Peruvian Literature: Silvio in the Rose Garden


Silvio in the Rose Garden
Julio Ramón Ribeyro

The stories in this collection are inhabited by a bunch of losers and outsiders: dejected loners, anonymous employees, hopeless crooks, impoverished aristocrats. With an ironic and disenchanted style, Julio Ramón Ribeyro situates his creatures at the brink of a crucial moment: a last chance to leave their dull and marginal existences. The chance is however an illusion, as they are inevitably overwhelmed by their own weaknesses or swept away by an oppressive social environment. In the end, as we can deduce from the story that entitles the volume -probably Ribeyro's best-, the only dignity these characters can aspire to is a lucid consciousness of their own marginality.

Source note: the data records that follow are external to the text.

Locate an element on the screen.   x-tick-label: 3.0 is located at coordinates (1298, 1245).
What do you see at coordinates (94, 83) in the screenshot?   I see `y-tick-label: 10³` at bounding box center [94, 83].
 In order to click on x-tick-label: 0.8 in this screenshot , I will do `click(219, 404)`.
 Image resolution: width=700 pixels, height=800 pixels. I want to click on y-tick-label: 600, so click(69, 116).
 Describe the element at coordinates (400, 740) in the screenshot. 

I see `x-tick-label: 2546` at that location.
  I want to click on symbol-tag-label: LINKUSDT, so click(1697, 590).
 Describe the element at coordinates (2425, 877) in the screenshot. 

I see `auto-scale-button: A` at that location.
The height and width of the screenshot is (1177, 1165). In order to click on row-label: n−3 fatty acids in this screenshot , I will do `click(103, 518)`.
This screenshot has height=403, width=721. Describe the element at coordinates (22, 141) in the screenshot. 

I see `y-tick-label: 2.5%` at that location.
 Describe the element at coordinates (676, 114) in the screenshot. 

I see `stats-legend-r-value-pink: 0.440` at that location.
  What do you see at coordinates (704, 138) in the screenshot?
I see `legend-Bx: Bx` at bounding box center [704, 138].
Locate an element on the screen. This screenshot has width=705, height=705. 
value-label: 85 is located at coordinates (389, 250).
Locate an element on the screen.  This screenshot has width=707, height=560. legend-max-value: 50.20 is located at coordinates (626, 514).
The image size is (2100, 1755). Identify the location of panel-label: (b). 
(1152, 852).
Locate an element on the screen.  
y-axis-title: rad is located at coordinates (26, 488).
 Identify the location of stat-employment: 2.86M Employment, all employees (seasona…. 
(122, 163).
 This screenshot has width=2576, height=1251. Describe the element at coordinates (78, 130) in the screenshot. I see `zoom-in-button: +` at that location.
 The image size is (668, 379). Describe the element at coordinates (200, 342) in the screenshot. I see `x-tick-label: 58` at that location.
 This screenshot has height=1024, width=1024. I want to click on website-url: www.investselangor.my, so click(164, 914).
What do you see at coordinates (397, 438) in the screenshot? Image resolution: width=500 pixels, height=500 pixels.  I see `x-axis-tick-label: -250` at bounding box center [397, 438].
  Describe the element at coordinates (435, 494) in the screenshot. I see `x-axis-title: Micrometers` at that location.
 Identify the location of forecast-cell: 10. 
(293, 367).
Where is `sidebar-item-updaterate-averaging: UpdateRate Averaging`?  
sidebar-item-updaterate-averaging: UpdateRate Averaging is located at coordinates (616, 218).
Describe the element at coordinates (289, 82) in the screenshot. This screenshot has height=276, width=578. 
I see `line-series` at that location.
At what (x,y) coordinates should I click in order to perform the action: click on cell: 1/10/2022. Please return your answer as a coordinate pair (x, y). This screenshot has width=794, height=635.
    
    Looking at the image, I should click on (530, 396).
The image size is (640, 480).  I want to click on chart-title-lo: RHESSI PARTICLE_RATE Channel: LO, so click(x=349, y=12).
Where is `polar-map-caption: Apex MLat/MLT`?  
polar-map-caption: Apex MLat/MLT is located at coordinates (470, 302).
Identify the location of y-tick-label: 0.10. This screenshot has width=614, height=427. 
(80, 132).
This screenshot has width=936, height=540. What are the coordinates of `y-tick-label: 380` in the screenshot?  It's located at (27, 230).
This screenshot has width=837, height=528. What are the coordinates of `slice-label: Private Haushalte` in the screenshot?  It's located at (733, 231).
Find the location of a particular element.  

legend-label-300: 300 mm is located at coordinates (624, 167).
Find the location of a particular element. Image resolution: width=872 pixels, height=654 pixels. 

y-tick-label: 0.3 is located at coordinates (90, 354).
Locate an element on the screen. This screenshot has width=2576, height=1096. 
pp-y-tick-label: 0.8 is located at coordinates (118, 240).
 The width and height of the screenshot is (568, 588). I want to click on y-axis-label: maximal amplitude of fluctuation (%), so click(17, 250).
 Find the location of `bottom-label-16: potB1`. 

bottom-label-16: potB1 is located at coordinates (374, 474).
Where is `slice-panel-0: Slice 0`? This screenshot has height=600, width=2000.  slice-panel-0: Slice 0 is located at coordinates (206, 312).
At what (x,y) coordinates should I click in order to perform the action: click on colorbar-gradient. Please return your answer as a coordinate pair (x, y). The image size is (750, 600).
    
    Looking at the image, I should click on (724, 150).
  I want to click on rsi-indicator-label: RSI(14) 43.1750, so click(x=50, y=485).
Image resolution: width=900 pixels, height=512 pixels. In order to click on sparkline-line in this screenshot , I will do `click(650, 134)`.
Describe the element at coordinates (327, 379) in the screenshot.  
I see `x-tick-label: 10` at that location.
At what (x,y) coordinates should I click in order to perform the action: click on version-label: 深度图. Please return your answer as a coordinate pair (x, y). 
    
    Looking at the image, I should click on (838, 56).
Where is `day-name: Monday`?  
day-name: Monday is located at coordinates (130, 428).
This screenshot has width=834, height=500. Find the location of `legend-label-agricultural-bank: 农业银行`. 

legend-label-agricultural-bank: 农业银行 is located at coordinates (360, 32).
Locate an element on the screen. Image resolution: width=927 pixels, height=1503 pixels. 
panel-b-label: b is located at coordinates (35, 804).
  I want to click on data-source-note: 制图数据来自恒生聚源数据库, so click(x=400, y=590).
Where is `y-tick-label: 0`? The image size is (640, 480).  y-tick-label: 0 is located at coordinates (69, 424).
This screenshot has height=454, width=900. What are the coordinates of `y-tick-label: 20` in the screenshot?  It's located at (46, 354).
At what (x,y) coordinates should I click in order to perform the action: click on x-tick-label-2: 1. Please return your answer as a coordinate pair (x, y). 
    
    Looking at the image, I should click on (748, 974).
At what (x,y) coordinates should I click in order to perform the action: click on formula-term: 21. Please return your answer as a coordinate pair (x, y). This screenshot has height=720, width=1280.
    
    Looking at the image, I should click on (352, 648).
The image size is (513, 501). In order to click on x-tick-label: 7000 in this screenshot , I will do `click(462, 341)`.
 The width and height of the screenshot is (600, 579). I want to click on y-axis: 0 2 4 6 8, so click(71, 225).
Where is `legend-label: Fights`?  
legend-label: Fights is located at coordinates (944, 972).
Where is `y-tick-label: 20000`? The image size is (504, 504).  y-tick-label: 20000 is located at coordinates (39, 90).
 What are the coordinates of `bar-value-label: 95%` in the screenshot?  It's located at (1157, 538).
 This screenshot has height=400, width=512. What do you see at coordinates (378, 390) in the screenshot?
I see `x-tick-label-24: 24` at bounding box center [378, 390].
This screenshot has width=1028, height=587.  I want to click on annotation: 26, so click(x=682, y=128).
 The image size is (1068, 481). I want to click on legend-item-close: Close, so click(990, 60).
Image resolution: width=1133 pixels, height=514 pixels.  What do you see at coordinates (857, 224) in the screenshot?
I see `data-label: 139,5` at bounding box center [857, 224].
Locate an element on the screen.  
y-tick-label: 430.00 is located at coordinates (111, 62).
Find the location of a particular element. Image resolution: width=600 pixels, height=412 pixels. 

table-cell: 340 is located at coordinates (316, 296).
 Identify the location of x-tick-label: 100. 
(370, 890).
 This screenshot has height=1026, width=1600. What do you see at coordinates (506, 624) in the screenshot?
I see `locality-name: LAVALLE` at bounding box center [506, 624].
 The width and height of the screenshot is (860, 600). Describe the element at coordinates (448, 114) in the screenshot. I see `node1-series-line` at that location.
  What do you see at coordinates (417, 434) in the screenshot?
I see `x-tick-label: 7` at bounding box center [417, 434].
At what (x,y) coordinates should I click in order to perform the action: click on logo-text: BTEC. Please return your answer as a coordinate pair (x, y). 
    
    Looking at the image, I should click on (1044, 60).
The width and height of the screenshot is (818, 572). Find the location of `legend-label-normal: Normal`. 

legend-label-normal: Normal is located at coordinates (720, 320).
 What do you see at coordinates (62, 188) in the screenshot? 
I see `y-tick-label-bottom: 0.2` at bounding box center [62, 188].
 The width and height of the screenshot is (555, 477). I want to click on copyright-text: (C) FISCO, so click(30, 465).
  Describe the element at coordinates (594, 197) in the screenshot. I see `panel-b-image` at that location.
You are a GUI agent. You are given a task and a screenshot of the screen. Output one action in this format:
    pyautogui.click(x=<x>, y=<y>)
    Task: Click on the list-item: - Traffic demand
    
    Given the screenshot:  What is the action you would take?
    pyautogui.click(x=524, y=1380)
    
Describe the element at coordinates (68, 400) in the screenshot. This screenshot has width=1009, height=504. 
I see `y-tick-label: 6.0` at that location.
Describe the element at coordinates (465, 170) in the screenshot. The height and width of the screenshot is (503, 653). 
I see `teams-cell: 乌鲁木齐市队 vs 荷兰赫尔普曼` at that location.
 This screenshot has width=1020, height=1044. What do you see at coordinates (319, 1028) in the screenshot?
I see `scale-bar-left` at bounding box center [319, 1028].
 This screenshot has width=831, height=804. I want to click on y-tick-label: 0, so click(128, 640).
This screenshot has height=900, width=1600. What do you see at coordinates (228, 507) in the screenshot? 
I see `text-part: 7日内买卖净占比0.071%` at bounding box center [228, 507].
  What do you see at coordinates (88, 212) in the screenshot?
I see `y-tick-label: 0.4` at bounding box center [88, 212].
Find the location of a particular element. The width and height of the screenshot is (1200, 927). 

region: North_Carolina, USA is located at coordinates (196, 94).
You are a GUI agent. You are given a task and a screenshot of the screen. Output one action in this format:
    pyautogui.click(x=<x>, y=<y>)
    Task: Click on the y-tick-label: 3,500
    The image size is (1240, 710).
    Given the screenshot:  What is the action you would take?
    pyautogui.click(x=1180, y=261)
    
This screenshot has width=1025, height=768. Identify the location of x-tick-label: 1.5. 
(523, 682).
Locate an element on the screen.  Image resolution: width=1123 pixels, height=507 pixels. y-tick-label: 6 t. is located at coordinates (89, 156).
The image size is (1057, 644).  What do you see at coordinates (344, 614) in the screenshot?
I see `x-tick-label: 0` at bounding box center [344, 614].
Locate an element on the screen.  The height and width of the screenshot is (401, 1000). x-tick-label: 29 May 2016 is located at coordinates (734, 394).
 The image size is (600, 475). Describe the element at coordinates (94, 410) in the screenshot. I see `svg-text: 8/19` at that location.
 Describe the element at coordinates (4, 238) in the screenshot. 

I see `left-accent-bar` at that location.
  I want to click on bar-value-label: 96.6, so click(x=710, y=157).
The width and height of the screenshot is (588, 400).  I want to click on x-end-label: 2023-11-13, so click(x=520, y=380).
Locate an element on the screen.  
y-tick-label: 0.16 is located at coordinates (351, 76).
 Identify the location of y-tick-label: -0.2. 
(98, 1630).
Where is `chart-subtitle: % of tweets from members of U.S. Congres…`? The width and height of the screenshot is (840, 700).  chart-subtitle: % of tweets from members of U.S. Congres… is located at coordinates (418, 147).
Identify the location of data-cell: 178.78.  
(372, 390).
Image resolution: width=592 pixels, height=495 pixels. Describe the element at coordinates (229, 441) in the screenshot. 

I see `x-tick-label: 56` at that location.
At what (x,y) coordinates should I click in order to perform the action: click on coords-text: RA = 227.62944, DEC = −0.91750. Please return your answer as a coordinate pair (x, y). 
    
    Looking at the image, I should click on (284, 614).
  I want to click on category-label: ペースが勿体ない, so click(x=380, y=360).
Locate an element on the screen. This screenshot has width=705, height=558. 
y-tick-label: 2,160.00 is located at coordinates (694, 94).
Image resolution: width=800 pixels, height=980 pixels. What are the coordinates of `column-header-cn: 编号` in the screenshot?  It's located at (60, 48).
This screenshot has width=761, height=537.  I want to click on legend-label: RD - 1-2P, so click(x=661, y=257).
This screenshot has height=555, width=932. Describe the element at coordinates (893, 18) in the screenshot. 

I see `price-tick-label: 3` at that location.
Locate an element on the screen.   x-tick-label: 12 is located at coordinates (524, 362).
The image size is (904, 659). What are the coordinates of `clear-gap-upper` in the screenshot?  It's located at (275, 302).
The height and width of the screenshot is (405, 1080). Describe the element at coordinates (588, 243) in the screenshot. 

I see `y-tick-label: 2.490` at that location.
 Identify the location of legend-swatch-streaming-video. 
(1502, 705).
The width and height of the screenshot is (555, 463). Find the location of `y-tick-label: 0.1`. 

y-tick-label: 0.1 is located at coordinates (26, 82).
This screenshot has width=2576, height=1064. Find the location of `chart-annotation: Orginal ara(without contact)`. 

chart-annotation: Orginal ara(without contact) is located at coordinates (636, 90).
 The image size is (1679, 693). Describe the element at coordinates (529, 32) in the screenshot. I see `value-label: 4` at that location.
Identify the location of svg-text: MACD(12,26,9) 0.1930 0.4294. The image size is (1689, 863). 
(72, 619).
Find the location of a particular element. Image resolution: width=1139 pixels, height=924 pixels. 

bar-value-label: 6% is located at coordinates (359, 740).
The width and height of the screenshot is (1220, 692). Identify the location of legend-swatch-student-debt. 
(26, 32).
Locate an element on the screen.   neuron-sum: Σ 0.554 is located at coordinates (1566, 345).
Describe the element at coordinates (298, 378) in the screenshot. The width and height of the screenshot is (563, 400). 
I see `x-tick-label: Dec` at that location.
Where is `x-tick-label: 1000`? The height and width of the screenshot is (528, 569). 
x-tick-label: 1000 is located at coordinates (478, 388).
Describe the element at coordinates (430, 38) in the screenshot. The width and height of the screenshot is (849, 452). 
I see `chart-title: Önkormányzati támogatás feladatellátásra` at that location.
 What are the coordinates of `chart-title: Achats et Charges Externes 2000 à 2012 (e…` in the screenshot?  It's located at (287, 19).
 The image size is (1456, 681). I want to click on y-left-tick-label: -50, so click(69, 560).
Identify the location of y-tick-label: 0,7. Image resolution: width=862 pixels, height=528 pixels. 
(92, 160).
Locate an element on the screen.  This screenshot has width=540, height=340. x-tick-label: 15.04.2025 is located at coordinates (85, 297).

Many of the stories are set in Lima, which appears a city besieged by poverty, discrimination, and violence. However, a nostalgic breeze alleviates the gloomy atmospheres, in particular when Ribeyro evokes Miraflores, the district of his childhood and youth.

Acclaimed as one of Latin American best storytellers, recognition arrived just too late for Julio Ramón Ribeyro. He won the prestigious Juan Rulfo award in 1994, a few months before his death. A marginal himself, just as the characters he depicted, he let his alter ego Luder remark: "I'm like a third division football player. I scored my best goals on a dusty field of the suburbs, in front of four drunk fans that remember nothing".

Unfortunately -as couldn't be otherwise with Ribeyro-, few of his books have been translated into English, and this one is a hard find.